São Paulo - A Comissão de Ética do Partido dos Trabalhadores avaliou ontem, pelo segundo dia, o comportamento dos parlamentares da ala radical do partido, que prometem votar contra a reforma da Previdência, discordando da orientação majoritária da legenda.
A comissão ouviu o depoimento de nove testemunhas, das quais apenas uma é de acusação, o deputado federal Paulo Rocha (PT-PA). Os três envolvidos no processo são a senadora Heloísa Helena (PT-AL) e os deputados Luciana Genro (PT-RS) e João Batista de Araújo (PT-PA), o Babá, ouvidos no sábado.
Entre os que se solidarizaram com os parlamentares estão o deputado federal Lindberg Faria (PT-RJ), o ex-deputado do PT Plínio de Arruda Sampaio e o economista Reinaldo Gonçalves, da Universidade Federal do Rio de Janeiro.

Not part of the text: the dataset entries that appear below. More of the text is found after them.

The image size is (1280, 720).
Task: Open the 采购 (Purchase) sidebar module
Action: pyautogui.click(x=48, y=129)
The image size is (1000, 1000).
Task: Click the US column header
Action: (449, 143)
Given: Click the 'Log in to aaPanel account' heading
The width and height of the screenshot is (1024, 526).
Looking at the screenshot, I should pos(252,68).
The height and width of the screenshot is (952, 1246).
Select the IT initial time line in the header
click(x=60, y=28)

O advogado Dalmo Dallari e o senador Eduardo Suplicy (PT-SP), que foram ouvidos pela comissão, também defenderam os parlamentares. Dallari sugeriu como meio conciliatório o afastamento dos radicais do PT na sessão de votação da proposta de reforma previdenciária. Para o advogado, o trio não deve ser expulso do partido.

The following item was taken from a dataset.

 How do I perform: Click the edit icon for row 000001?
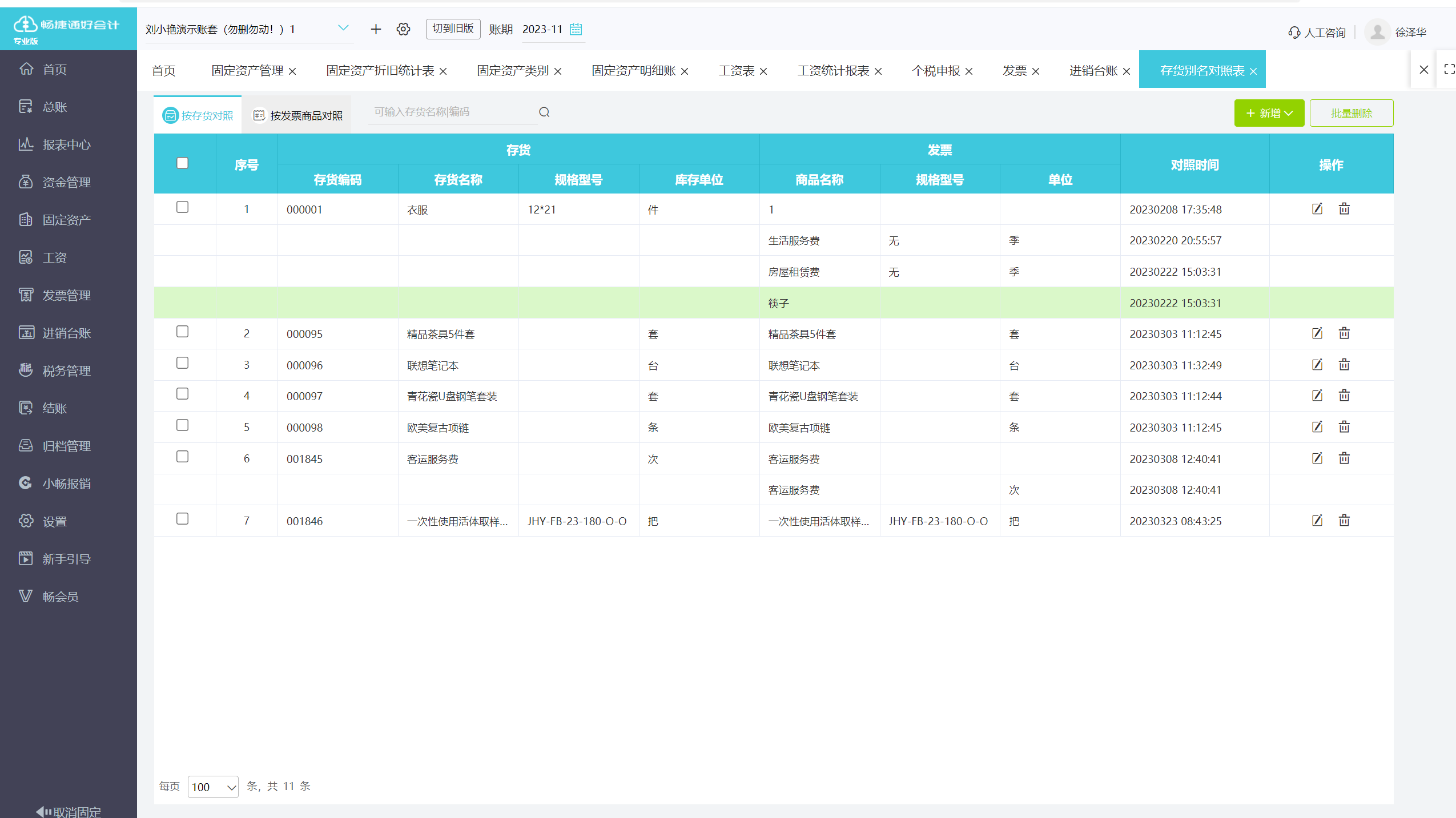[1317, 209]
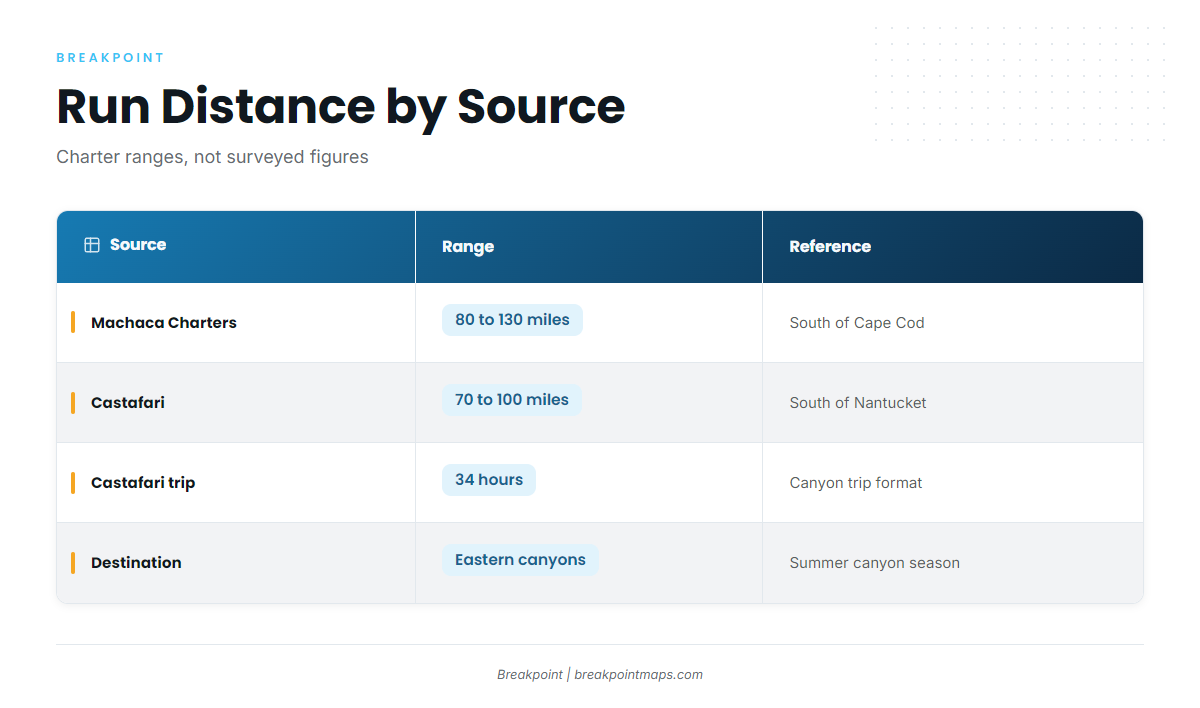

Suplicy disse acreditar na possibilidade de uma conciliação. Ele afirmou que fará um apelo aos radicais no sentido de que esses dêem um tratamento melhor, em sinal de respeito, quando estiverem se dirigindo a análises sobre o presidente Luiz Inácio Lula da Silva e seus ministros. Suplicy relatou o histórico da senadora Heloisa Helena, a quem ele atribui uma importante participação na trajetória histórica do partido.
Manifestantes solidários à senadora Heloisa Helena e aos deputados João Batista de Araújo, o Babá, e Luciana Genro cercaram o deputado federal Paulo Rocha (PA), uma das testemunhas de acusação na porta do prédio do diretório nacional, acusando-o de ''stalinista'. Dizendo estar se sentindo agredido pelas palavras dos manifestantes, o deputado afirmou que intolerância não cabe nesse caso.
Segundo a sua avaliação o comportamento dos radicais provocou uma quebra de unidade de ação partidária, prejudicando os trabalhos da bancada. Por essa razão, ele considera que os parlamentares devem ser enquadrados politicamente. Ele saiu em defesa da bancada, argumentando que os seus componentes ainda estão debatendo a matéria, ''tanto que têm direito a fazer emendas''.